## DESCRIPTION OF THE TASK:
Each line of the listing is to be retyped exactly as given.

## PROVIDED MATERIAL:
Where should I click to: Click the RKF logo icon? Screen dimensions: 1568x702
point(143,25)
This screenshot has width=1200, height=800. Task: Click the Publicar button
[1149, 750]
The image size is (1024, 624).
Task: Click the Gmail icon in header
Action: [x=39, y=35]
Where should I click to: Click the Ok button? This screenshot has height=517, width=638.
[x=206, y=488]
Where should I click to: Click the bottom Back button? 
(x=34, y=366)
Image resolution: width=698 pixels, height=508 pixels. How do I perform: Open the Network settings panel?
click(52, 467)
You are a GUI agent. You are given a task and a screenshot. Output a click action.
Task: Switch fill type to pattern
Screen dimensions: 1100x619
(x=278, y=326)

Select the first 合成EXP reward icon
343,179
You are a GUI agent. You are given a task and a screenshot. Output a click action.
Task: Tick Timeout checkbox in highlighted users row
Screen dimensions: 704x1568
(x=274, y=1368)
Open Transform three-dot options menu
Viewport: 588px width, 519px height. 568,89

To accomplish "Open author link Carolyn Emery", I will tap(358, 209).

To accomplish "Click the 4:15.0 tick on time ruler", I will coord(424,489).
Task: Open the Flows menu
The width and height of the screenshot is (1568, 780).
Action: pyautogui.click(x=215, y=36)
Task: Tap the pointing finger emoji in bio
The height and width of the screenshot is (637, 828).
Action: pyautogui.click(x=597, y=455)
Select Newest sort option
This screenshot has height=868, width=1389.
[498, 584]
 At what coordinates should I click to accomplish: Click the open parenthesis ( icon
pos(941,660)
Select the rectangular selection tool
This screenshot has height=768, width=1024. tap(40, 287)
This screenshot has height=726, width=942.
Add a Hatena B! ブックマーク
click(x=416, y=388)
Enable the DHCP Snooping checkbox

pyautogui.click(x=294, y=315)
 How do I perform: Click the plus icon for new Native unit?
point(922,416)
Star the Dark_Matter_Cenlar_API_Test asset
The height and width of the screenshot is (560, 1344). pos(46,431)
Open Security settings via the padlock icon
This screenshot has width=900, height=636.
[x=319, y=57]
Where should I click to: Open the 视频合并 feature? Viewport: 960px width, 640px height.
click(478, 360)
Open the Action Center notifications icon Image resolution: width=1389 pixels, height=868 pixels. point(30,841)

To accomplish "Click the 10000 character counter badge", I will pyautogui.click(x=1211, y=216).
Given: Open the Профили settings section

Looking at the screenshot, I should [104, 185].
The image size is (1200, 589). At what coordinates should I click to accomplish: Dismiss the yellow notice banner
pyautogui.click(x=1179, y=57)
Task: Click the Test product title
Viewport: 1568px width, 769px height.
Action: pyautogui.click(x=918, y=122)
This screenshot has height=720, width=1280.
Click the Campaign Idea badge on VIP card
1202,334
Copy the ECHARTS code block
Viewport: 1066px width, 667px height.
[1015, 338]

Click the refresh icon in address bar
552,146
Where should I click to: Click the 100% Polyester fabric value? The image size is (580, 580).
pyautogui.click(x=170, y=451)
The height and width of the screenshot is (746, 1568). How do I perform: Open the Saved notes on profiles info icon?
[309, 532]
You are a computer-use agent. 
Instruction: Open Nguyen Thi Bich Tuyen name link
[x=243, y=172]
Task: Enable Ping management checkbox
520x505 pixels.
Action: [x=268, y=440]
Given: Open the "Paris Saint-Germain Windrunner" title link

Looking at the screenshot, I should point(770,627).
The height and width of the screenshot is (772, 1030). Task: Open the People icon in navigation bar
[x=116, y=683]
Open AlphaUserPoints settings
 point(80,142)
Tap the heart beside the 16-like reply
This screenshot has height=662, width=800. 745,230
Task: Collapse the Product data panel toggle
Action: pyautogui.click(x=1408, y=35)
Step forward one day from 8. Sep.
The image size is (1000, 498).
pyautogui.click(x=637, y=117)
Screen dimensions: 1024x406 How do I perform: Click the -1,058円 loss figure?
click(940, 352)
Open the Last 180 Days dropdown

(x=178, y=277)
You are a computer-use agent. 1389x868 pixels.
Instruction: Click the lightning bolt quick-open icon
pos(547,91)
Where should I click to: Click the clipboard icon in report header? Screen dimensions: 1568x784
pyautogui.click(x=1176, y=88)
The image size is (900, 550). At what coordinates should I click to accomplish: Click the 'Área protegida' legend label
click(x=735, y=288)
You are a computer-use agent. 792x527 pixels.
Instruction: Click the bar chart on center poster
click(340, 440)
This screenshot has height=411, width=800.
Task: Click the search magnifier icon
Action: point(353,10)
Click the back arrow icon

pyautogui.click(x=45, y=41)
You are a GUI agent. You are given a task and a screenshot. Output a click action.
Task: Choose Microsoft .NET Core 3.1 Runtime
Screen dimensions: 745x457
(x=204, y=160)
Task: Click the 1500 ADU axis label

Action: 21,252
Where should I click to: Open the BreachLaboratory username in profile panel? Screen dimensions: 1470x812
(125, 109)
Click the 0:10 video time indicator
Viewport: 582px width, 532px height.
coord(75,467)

## ANSWER TO THIS PROBLEM:
Where should I click to: Click the RKF logo icon? Screen dimensions: 1568x702
point(143,25)
This screenshot has width=1200, height=800. Task: Click the Publicar button
[1149, 750]
The image size is (1024, 624).
Task: Click the Gmail icon in header
Action: [x=39, y=35]
Where should I click to: Click the Ok button? This screenshot has height=517, width=638.
[x=206, y=488]
Where should I click to: Click the bottom Back button? 
(x=34, y=366)
Image resolution: width=698 pixels, height=508 pixels. How do I perform: Open the Network settings panel?
click(52, 467)
You are a GUI agent. You are given a task and a screenshot. Output a click action.
Task: Switch fill type to pattern
Screen dimensions: 1100x619
(x=278, y=326)

Select the first 合成EXP reward icon
343,179
You are a GUI agent. You are given a task and a screenshot. Output a click action.
Task: Tick Timeout checkbox in highlighted users row
Screen dimensions: 704x1568
(x=274, y=1368)
Open Transform three-dot options menu
Viewport: 588px width, 519px height. 568,89

To accomplish "Open author link Carolyn Emery", I will tap(358, 209).

To accomplish "Click the 4:15.0 tick on time ruler", I will coord(424,489).
Task: Open the Flows menu
The width and height of the screenshot is (1568, 780).
Action: pyautogui.click(x=215, y=36)
Task: Tap the pointing finger emoji in bio
The height and width of the screenshot is (637, 828).
Action: pyautogui.click(x=597, y=455)
Select Newest sort option
This screenshot has height=868, width=1389.
[498, 584]
 At what coordinates should I click to accomplish: Click the open parenthesis ( icon
pos(941,660)
Select the rectangular selection tool
This screenshot has height=768, width=1024. tap(40, 287)
This screenshot has height=726, width=942.
Add a Hatena B! ブックマーク
click(x=416, y=388)
Enable the DHCP Snooping checkbox

pyautogui.click(x=294, y=315)
 How do I perform: Click the plus icon for new Native unit?
point(922,416)
Star the Dark_Matter_Cenlar_API_Test asset
The height and width of the screenshot is (560, 1344). pos(46,431)
Open Security settings via the padlock icon
This screenshot has width=900, height=636.
[x=319, y=57]
Where should I click to: Open the 视频合并 feature? Viewport: 960px width, 640px height.
click(478, 360)
Open the Action Center notifications icon Image resolution: width=1389 pixels, height=868 pixels. point(30,841)

To accomplish "Click the 10000 character counter badge", I will pyautogui.click(x=1211, y=216).
Given: Open the Профили settings section

Looking at the screenshot, I should [104, 185].
The image size is (1200, 589). At what coordinates should I click to accomplish: Dismiss the yellow notice banner
pyautogui.click(x=1179, y=57)
Task: Click the Test product title
Viewport: 1568px width, 769px height.
Action: pyautogui.click(x=918, y=122)
This screenshot has height=720, width=1280.
Click the Campaign Idea badge on VIP card
1202,334
Copy the ECHARTS code block
Viewport: 1066px width, 667px height.
[1015, 338]

Click the refresh icon in address bar
552,146
Where should I click to: Click the 100% Polyester fabric value? The image size is (580, 580).
pyautogui.click(x=170, y=451)
The height and width of the screenshot is (746, 1568). How do I perform: Open the Saved notes on profiles info icon?
[309, 532]
You are a computer-use agent. 
Instruction: Open Nguyen Thi Bich Tuyen name link
[x=243, y=172]
Task: Enable Ping management checkbox
520x505 pixels.
Action: [x=268, y=440]
Given: Open the "Paris Saint-Germain Windrunner" title link

Looking at the screenshot, I should point(770,627).
The height and width of the screenshot is (772, 1030). Task: Open the People icon in navigation bar
[x=116, y=683]
Open AlphaUserPoints settings
 point(80,142)
Tap the heart beside the 16-like reply
This screenshot has height=662, width=800. 745,230
Task: Collapse the Product data panel toggle
Action: pyautogui.click(x=1408, y=35)
Step forward one day from 8. Sep.
The image size is (1000, 498).
pyautogui.click(x=637, y=117)
Screen dimensions: 1024x406 How do I perform: Click the -1,058円 loss figure?
click(940, 352)
Open the Last 180 Days dropdown

(x=178, y=277)
You are a computer-use agent. 1389x868 pixels.
Instruction: Click the lightning bolt quick-open icon
pos(547,91)
Where should I click to: Click the clipboard icon in report header? Screen dimensions: 1568x784
pyautogui.click(x=1176, y=88)
The image size is (900, 550). At what coordinates should I click to accomplish: Click the 'Área protegida' legend label
click(x=735, y=288)
You are a computer-use agent. 792x527 pixels.
Instruction: Click the bar chart on center poster
click(340, 440)
This screenshot has height=411, width=800.
Task: Click the search magnifier icon
Action: point(353,10)
Click the back arrow icon

pyautogui.click(x=45, y=41)
You are a GUI agent. You are given a task and a screenshot. Output a click action.
Task: Choose Microsoft .NET Core 3.1 Runtime
Screen dimensions: 745x457
(x=204, y=160)
Task: Click the 1500 ADU axis label

Action: 21,252
Where should I click to: Open the BreachLaboratory username in profile panel? Screen dimensions: 1470x812
(125, 109)
Click the 0:10 video time indicator
Viewport: 582px width, 532px height.
coord(75,467)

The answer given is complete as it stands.